┌─ EXCERPTED RECORDS

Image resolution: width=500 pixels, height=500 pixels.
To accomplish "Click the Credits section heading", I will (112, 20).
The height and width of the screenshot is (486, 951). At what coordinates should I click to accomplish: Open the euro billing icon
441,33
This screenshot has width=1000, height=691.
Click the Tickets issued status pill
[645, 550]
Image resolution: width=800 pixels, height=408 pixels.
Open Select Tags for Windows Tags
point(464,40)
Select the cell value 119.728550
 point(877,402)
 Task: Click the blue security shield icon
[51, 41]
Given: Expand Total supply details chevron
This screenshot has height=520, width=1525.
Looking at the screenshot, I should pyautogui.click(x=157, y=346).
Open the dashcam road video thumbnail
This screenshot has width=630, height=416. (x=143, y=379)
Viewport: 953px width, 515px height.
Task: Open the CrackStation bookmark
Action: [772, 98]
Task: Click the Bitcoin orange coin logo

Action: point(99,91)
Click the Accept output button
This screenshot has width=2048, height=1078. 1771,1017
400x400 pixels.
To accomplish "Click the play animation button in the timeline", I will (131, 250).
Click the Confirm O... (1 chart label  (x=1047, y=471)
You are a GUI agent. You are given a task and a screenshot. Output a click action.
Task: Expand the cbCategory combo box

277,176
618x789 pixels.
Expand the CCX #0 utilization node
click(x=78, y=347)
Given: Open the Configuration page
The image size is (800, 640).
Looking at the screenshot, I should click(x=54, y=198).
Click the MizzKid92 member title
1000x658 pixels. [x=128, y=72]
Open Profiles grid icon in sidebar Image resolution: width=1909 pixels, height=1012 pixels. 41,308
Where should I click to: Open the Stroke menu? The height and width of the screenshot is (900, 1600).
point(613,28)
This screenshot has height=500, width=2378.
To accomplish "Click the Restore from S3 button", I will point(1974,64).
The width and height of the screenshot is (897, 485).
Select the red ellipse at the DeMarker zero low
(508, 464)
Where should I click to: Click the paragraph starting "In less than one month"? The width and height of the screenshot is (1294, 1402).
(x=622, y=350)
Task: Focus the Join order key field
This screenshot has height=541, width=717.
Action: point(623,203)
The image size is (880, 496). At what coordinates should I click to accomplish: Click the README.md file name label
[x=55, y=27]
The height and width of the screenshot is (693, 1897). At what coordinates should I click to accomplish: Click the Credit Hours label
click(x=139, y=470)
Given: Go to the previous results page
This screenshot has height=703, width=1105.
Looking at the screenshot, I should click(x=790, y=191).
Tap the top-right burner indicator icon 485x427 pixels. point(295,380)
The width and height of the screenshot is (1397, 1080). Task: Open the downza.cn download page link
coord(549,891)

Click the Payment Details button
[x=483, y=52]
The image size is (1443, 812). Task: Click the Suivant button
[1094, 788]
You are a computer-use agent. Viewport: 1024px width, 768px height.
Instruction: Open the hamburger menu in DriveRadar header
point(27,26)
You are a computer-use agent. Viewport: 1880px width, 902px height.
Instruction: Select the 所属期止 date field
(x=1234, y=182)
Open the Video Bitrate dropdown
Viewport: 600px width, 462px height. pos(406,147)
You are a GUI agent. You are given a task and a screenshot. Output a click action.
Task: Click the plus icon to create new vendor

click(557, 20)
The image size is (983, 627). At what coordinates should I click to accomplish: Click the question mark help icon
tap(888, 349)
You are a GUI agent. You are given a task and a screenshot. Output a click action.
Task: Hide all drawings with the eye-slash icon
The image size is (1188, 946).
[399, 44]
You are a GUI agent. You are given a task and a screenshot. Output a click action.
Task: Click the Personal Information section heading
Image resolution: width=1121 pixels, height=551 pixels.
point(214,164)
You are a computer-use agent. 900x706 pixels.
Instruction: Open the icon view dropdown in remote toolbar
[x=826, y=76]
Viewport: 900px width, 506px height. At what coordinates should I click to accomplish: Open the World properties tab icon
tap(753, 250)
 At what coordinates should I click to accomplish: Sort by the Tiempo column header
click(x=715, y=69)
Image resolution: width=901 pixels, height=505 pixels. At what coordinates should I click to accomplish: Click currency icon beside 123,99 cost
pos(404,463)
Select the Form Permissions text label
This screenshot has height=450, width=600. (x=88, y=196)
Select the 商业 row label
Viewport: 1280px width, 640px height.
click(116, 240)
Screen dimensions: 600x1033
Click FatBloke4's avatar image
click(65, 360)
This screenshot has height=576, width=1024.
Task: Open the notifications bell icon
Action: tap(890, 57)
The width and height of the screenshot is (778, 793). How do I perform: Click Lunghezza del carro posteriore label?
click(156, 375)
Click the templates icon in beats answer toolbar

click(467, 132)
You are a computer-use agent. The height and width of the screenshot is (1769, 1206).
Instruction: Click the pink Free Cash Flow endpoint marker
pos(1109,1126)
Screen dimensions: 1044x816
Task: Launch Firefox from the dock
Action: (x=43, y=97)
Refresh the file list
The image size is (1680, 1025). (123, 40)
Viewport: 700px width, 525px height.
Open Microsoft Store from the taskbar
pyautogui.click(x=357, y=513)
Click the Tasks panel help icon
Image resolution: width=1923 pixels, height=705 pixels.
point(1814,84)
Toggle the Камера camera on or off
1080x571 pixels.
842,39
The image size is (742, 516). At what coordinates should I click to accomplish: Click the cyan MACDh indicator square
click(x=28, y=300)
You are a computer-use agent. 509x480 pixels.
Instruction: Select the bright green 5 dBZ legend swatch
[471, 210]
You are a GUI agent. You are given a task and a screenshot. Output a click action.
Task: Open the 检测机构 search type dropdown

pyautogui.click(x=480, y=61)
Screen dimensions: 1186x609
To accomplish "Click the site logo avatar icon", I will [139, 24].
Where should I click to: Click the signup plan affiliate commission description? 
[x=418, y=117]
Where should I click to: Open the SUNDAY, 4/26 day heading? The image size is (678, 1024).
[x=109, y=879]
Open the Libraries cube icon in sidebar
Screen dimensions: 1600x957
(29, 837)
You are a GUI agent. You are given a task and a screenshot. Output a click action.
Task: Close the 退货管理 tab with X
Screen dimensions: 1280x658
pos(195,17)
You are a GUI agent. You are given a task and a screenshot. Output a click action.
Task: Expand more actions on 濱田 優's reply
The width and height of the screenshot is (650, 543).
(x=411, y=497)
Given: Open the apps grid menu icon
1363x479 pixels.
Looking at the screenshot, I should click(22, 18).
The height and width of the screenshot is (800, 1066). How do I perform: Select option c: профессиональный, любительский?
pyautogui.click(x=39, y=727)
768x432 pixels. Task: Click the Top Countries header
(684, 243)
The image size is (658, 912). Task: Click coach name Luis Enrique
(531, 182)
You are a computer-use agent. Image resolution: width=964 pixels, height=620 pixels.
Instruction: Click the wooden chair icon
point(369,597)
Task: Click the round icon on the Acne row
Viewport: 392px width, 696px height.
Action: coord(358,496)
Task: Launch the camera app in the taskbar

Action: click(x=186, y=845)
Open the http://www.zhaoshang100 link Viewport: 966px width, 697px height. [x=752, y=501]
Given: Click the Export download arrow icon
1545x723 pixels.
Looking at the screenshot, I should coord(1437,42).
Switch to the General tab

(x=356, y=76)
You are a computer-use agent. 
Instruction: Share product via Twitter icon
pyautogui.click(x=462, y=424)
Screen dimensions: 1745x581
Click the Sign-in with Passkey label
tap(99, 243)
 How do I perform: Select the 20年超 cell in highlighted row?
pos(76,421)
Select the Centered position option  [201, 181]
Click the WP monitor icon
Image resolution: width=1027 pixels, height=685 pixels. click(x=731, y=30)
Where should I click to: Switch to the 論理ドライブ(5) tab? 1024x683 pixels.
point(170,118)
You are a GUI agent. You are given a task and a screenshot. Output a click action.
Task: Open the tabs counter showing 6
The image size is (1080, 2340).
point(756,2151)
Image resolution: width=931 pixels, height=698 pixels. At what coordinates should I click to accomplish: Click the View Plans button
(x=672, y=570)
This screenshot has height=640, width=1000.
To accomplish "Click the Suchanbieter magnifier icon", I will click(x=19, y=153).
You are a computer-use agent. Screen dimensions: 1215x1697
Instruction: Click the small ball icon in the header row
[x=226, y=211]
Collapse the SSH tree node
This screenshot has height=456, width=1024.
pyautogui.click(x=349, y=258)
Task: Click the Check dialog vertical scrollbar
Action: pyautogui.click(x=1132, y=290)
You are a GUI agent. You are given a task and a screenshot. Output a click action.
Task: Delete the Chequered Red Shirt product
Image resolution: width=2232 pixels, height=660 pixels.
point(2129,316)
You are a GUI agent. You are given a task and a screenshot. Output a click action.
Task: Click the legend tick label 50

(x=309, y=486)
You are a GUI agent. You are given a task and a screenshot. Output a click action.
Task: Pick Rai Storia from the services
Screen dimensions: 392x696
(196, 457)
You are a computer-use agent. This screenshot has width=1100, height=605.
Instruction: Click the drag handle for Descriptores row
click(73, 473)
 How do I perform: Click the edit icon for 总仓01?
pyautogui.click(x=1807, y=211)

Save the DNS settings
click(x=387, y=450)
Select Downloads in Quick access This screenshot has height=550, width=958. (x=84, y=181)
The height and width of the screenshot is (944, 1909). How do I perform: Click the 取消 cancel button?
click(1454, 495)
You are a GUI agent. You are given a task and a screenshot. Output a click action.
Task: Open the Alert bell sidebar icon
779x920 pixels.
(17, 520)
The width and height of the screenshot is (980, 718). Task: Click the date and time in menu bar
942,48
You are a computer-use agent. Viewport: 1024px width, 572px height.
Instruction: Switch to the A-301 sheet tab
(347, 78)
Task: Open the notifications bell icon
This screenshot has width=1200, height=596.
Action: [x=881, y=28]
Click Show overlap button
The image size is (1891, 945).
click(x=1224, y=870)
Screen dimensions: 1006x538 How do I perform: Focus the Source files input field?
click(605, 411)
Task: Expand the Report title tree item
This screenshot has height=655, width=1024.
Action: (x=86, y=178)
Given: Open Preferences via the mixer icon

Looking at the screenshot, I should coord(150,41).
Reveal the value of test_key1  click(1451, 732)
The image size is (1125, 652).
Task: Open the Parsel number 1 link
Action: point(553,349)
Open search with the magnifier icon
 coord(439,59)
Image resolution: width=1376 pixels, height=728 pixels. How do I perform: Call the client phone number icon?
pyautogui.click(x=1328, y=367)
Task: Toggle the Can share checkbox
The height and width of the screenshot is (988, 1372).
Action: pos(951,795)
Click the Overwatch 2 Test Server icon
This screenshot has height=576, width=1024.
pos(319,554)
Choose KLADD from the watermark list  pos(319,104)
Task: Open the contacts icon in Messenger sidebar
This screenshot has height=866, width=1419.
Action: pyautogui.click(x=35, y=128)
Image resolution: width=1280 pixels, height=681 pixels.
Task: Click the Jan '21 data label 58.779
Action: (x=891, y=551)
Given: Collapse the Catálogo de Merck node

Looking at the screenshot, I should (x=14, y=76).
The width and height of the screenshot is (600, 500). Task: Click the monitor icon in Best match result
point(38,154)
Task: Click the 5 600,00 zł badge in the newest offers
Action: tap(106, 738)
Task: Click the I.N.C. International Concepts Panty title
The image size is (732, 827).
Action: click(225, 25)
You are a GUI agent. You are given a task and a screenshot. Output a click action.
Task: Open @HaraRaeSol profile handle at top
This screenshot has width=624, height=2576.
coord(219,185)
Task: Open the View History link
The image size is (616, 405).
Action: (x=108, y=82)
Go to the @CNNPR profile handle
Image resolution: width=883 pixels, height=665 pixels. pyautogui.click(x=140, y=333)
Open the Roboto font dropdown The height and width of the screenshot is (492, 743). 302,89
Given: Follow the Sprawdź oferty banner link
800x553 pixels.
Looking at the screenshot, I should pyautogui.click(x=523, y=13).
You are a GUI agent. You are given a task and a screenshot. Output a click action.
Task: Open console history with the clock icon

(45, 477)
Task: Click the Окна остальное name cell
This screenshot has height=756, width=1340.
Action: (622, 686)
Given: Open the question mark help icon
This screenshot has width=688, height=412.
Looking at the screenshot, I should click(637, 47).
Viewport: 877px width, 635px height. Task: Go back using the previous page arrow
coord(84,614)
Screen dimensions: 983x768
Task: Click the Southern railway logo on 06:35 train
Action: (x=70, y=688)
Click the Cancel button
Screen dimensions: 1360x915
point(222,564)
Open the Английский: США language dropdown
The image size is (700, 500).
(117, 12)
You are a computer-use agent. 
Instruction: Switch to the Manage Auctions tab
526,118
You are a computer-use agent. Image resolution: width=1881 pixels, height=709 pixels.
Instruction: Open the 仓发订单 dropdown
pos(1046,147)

└─

Starting with the line with "Tap the top-right" above and going on through the line with "You are a computer-use agent. Viewport: 1024px width, 768px", transcribe every line exactly, both ends included, and add nothing.

RESULT FOR THIS TASK:
Tap the top-right burner indicator icon 485x427 pixels. point(295,380)
The width and height of the screenshot is (1397, 1080). Task: Open the downza.cn download page link
coord(549,891)

Click the Payment Details button
[x=483, y=52]
The image size is (1443, 812). Task: Click the Suivant button
[1094, 788]
You are a computer-use agent. Viewport: 1024px width, 768px height.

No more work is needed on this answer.